Required actions:
**1.** Reproduce the passage of the z-score normalization documentation from "Z-score normalization: (score" up to and including "with z-scored values.".
**2.** According to the z-score normalization documentation, what happens to all scores if fewer than 2 non-NaN values exist?
**3.** Please extend the z-score normalization documentation, starting right after its last line.

Exercise text:
Z-score normalization: (score - mean) / std.

Computes mean and standard deviation over non-NaN scores, then transforms each score. NaN values pass through unchanged. If fewer than 2 non-NaN values exist, all scores become NaN.

Parameters:

Name	Type	Description	Default
`track`	`Track`	The track to transform.	required

Returns:

Type	Description
`Track`	A new Track with z-scored values.

Examples:

>>> from seqchain.track import TableTrack, TrackLabel
>>> t = TableTrack(TrackLabel("t"), {"a": 10.0, "b": 20.0, "c": 30.0})
>>> t2 = standardize(t)
>>> abs(t2.get("b")) < 1e-10  # mean is at center
True

Source code in src/seqchain/transform/scale.py

def standardize(track: Track) -> Track:
    """Z-score normalization: ``(score - mean) / std``.

    Computes mean and standard deviation over non-NaN scores, then
    transforms each score. NaN values pass through unchanged.
    If fewer than 2 non-NaN values exist, all scores become NaN.

(Records from a data source)
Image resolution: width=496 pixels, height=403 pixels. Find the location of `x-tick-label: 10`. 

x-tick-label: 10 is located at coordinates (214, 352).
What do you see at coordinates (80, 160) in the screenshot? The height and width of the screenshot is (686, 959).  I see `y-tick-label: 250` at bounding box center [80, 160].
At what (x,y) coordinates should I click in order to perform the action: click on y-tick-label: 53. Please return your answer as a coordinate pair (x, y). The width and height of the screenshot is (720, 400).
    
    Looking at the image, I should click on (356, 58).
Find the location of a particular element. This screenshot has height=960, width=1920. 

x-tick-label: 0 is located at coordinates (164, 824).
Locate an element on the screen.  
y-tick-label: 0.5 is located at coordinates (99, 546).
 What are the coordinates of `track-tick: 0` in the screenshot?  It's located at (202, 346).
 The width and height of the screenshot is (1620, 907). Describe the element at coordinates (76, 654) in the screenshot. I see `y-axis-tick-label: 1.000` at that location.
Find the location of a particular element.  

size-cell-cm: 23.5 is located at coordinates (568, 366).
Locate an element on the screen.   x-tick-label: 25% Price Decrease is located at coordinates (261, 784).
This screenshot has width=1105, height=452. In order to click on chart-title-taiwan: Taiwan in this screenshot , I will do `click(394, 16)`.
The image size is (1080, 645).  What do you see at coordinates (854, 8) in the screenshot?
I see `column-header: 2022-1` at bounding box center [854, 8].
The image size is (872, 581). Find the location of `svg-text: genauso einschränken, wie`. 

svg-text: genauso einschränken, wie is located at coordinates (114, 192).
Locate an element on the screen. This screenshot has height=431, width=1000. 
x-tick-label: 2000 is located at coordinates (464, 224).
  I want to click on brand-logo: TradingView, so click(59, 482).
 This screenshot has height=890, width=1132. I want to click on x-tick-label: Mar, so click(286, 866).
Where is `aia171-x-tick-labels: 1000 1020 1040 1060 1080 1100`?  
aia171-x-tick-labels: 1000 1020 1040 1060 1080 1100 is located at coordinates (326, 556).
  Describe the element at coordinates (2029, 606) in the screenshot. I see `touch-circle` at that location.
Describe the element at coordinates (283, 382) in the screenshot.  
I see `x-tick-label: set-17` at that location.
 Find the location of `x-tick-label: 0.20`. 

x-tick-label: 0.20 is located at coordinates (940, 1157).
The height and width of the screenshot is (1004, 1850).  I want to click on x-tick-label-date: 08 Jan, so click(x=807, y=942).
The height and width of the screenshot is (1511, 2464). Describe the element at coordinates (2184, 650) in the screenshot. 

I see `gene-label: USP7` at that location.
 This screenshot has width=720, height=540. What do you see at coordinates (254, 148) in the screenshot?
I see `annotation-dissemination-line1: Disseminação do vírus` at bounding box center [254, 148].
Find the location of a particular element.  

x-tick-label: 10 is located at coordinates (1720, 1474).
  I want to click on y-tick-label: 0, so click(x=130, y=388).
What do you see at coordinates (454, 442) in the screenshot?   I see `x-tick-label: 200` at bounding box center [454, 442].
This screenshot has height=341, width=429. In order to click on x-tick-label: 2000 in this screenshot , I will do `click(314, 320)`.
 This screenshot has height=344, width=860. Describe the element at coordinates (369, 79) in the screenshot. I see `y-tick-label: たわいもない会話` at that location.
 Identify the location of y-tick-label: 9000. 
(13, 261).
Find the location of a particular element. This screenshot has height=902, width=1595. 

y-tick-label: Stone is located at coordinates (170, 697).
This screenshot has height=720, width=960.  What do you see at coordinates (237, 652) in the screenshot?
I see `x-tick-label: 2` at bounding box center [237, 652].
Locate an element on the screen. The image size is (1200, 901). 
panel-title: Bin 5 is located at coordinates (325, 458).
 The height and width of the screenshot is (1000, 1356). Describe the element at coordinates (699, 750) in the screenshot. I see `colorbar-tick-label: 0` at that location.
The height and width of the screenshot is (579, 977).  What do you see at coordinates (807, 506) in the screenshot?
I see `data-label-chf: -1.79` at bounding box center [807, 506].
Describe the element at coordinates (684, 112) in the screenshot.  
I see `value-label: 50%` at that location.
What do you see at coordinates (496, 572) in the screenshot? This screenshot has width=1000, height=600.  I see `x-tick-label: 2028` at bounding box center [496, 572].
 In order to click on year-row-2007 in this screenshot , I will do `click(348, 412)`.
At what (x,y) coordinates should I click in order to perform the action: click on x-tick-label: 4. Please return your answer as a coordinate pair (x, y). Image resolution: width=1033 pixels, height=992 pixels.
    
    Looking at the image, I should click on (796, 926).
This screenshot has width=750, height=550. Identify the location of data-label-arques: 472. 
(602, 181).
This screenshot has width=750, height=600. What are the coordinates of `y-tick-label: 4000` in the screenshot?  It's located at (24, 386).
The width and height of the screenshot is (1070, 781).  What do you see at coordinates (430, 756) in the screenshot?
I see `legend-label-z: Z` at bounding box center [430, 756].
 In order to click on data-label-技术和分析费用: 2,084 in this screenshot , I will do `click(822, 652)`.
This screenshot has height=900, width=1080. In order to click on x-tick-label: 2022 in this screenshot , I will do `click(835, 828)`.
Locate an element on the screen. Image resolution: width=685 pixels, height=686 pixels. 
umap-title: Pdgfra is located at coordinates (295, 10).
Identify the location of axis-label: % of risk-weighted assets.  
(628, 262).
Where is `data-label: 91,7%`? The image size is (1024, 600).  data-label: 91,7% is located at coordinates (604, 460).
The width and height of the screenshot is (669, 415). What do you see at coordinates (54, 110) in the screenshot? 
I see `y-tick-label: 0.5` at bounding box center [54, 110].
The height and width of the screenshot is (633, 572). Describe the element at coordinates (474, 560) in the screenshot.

Answers below:
**1.**
Z-score normalization: (score - mean) / std.

Computes mean and standard deviation over non-NaN scores, then transforms each score. NaN values pass through unchanged. If fewer than 2 non-NaN values exist, all scores become NaN.

Parameters:

Name	Type	Description	Default
`track`	`Track`	The track to transform.	required

Returns:

Type	Description
`Track`	A new Track with z-scored values.

**2.** All scores become NaN.

**3.**
    Args:
        track: The track to transform.

    Returns:
        A new Track with z-scored values.

    Examples:
        >>> from seqchain.track import TableTrack, TrackLabel
        >>> t = TableTrack(TrackLabel("t"), {"a": 10.0, "b": 20.0, "c": 30.0})
        >>> t2 = standardize(t)
        >>> abs(t2.get("b")) < 1e-10  # mean is at center
        True
    """
    count = sum(1 for s in track.scores() if not math.isnan(s))
    if count < 2:
        return track.map_scores(
            lambda s: s if math.isnan(s) else float("nan")
        )
    mean = statistics.mean(s for s in track.scores() if not math.isnan(s))
    std = statistics.stdev(
        (s for s in track.scores() if not math.isnan(s)), xbar=mean
    )
    if std == 0:
        return track.map_scores(
            lambda s: s if math.isnan(s) else 0.0
        )

    def _zscore(s: float) -> float:
        if math.isnan(s):
            return s
        return (s - mean) / std

    return track.map_scores(_zscore)

rank ¶

rank(track: Track) -> Track

Replace scores with their rank (1-based, average ties).

NaN scores receive NaN rank.

Parameters:

Name	Type	Description	Default
`track`	`Track`	The track to transform.	required

Returns:

Type	Description
`Track`	A new Track with rank values.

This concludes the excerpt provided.